Phew. I feel better now. I truly hope that this child is your DHs. That would be far better than your DH having to live with the knowledge that the BM stuck him with someone elses kid without his knowledge.

As you can probably tell .... I have some history with an adulterous XW. My XW married me solely for the support I provided and the money she thought my family had. She was cheating from the very beginning and if I had not been so niave it probably would have been obvious. In my world at that time marriage was a lifetime commitment between loving and caring equity life partners. It was never that for her with me or either of her two subsequent husbands/out of wedlock baby daddies. She was pregnant with her first pregnancy while we were still married and was pregnant when she moved out. She lost that one a couple of months later. She was pregnant again before out divorce was final and had two oowl spawn with her geriatric Fortune 500 sugar/baby daddy before he finally would marry her. He divorced her when she became pregnant with the spawn of her adultering POS boy friend and had that kid oowl too. Her 2nd husband left in the middle both her cheating pregnancy and the middle of a federal embezzlement investigation against her entire family due to my XMILs ripping off her long term employer for $Millions. 9 years after my divorce the family ultimately settled for several $Million of which my XW was nailed for about $2Mil. As they were walking out of the civil court the Federal Marshals arrested my XMIL. My XMIL pled guilty to embezzlement charges and spent several years in federal prison to keep the Feds from nailing my XFIL and two of their three kids including my XW.

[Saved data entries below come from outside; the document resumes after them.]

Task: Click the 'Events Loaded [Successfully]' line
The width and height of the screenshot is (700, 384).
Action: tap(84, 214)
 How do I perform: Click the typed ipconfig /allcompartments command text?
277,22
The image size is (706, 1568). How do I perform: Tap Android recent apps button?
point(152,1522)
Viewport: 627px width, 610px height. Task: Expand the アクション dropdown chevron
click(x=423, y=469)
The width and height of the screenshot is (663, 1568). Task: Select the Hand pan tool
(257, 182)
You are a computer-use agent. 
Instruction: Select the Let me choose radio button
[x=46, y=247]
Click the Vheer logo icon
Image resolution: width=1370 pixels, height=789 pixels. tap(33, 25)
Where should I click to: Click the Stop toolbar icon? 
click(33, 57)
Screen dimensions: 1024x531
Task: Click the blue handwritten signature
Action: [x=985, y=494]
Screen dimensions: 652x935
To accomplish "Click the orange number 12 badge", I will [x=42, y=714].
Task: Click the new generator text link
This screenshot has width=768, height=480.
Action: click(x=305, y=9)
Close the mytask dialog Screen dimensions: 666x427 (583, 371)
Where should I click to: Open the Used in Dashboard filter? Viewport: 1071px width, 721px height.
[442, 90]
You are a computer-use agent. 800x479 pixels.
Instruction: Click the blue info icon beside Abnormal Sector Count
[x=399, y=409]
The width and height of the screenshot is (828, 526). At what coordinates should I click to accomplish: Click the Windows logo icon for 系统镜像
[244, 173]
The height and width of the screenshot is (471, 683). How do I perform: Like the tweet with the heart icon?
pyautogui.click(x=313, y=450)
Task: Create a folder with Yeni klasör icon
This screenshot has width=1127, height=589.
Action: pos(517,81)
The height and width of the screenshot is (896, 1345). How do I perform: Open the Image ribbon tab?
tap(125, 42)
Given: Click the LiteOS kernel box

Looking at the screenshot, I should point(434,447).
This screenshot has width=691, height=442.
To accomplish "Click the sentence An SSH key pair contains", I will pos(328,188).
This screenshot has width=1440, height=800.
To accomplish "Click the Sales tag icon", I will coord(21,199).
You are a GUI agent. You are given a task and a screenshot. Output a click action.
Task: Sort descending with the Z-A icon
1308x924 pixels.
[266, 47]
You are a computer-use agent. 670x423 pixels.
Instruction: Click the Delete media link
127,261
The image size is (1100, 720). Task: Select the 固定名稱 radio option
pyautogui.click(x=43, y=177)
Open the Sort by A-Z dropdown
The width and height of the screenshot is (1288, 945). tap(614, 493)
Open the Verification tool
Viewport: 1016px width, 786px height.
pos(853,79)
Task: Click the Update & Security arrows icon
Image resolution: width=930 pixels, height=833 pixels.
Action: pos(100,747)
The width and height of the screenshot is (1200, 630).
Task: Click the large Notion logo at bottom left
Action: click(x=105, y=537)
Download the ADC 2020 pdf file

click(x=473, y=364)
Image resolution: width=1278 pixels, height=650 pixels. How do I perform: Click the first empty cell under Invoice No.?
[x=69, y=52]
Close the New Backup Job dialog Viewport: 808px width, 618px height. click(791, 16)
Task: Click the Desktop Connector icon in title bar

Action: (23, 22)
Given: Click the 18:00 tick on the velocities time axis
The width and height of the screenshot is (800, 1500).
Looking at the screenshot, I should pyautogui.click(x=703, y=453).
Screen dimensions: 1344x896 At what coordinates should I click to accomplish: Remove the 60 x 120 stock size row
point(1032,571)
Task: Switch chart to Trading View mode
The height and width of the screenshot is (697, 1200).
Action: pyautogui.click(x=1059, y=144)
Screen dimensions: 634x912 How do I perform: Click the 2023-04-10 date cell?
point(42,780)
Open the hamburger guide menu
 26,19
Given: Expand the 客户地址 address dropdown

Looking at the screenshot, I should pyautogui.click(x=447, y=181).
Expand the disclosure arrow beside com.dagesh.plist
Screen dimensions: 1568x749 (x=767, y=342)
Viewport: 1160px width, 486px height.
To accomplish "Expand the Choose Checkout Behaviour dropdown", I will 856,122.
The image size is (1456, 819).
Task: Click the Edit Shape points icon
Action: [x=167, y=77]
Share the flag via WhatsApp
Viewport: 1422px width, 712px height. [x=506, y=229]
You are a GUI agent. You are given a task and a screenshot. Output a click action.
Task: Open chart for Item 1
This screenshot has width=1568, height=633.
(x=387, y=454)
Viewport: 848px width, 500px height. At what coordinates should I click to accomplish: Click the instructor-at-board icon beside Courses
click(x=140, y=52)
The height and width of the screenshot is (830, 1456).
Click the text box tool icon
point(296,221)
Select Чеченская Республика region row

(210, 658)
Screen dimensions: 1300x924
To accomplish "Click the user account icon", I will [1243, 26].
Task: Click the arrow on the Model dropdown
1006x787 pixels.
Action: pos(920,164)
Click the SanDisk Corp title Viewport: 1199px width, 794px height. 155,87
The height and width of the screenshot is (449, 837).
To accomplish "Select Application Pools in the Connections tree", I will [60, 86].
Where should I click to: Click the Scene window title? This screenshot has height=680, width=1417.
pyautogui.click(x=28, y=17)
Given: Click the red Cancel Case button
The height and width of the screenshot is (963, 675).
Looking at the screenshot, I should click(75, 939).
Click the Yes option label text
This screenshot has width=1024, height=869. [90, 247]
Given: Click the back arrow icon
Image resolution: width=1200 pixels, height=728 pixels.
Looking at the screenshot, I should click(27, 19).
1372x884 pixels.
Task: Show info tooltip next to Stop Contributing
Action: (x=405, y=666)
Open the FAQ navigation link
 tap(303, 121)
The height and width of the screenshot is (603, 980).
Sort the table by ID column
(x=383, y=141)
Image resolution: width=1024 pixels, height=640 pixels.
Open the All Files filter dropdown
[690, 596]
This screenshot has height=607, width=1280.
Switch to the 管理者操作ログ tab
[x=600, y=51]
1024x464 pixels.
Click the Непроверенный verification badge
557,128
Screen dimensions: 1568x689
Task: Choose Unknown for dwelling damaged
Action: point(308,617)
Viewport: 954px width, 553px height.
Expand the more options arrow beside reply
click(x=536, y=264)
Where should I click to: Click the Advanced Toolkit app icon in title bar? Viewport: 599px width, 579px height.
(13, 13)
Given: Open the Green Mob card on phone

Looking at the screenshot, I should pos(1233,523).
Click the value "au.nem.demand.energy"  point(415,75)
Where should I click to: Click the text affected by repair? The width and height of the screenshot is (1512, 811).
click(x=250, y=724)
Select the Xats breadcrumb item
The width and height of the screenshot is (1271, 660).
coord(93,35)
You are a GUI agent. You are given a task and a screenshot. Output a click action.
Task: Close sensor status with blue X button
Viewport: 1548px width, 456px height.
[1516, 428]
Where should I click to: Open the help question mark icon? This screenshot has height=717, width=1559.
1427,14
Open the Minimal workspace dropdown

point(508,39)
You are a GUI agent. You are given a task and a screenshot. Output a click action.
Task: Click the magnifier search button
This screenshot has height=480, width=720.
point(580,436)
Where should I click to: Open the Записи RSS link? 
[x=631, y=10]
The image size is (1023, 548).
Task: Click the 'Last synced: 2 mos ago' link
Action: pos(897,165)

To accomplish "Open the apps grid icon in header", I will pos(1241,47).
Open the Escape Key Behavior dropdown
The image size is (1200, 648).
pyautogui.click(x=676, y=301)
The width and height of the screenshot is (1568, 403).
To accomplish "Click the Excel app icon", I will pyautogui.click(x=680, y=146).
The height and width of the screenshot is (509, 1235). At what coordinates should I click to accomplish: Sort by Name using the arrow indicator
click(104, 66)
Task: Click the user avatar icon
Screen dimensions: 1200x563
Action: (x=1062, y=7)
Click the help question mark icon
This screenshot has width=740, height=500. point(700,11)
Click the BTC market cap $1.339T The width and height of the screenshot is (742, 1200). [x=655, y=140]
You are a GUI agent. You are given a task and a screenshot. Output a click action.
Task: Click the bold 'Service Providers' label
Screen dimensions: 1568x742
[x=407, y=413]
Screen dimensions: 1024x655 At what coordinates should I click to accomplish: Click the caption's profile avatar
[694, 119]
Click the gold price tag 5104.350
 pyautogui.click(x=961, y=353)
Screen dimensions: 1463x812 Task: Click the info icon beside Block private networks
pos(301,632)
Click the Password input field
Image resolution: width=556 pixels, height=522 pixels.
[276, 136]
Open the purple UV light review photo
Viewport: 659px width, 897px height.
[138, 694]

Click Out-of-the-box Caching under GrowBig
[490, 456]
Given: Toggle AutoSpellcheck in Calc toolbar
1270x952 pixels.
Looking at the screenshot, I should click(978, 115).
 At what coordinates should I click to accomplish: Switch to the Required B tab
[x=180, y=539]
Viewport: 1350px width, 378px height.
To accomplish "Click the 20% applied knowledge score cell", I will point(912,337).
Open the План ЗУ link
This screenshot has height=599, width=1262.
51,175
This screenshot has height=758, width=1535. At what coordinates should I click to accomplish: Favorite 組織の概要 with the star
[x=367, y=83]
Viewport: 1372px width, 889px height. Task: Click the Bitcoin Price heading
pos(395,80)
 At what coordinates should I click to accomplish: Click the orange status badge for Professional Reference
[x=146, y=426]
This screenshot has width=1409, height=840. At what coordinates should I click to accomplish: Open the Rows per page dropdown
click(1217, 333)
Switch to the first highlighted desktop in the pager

Sperm donor #2 eventually married her.

I feel for your DH having to deal with this. Not knowing if his son is actually his must be torture. This is very different than accepting a SKid as your own or adopting. That is an informed and conscious decision to make but being stuck with a kid that is not yours that was presented as yours would be gut wrenching to deal with. At least it would for me.

WonderMom3's picture

Wow sounds like you've been through the ringer. We will sue her only because it's wrong and she knew the whole time IF he actually isn't his. Problem with still supporting him and being his dad is SS wants nothing to do with DH. I think that's the worst part is the pain of him hating DH and possibly not even being his.

Rags's picture

Yep, it was pretty tough. But... my divorce was 26+ years ago and my life has been pretty amazing since then.

I still detest the woman but fortunately have had no contact with her in more than 22 years.

My stunning bride of 22+ years and the son she gave me are my greatest joy.

WonderMom3's picture

Thank you for the advice. I wonder if that would still be true if the BM just now divulged she was unfaithful

Maxwell09's picture

I made my DH get a Paternity test done on SS before we started dating. There was no way in hell I was about to risk the next 18years of our lives dealing with his crazy ex just to be told at 18 "just kidding, you're not his father" NOPE. I lent him the money of get it done and he paid me back. I googled Paternity tests online, DH sent off his tooth brush and SS's tooth brush and three weeks later a certified DNA test sealed came in the mail. It was the first thing DHs lawyer asked for when we later went looking for one and if was the first words out of the judges mouth when they went to court. Best moment ever was in the beginning BM used to toy with DH saying SS wasn't his until one day he said he'd gotten the test done, she flipped her shit demanding to know how he could have ever doubted her and why he didn't tell her he was getting it done in the first place.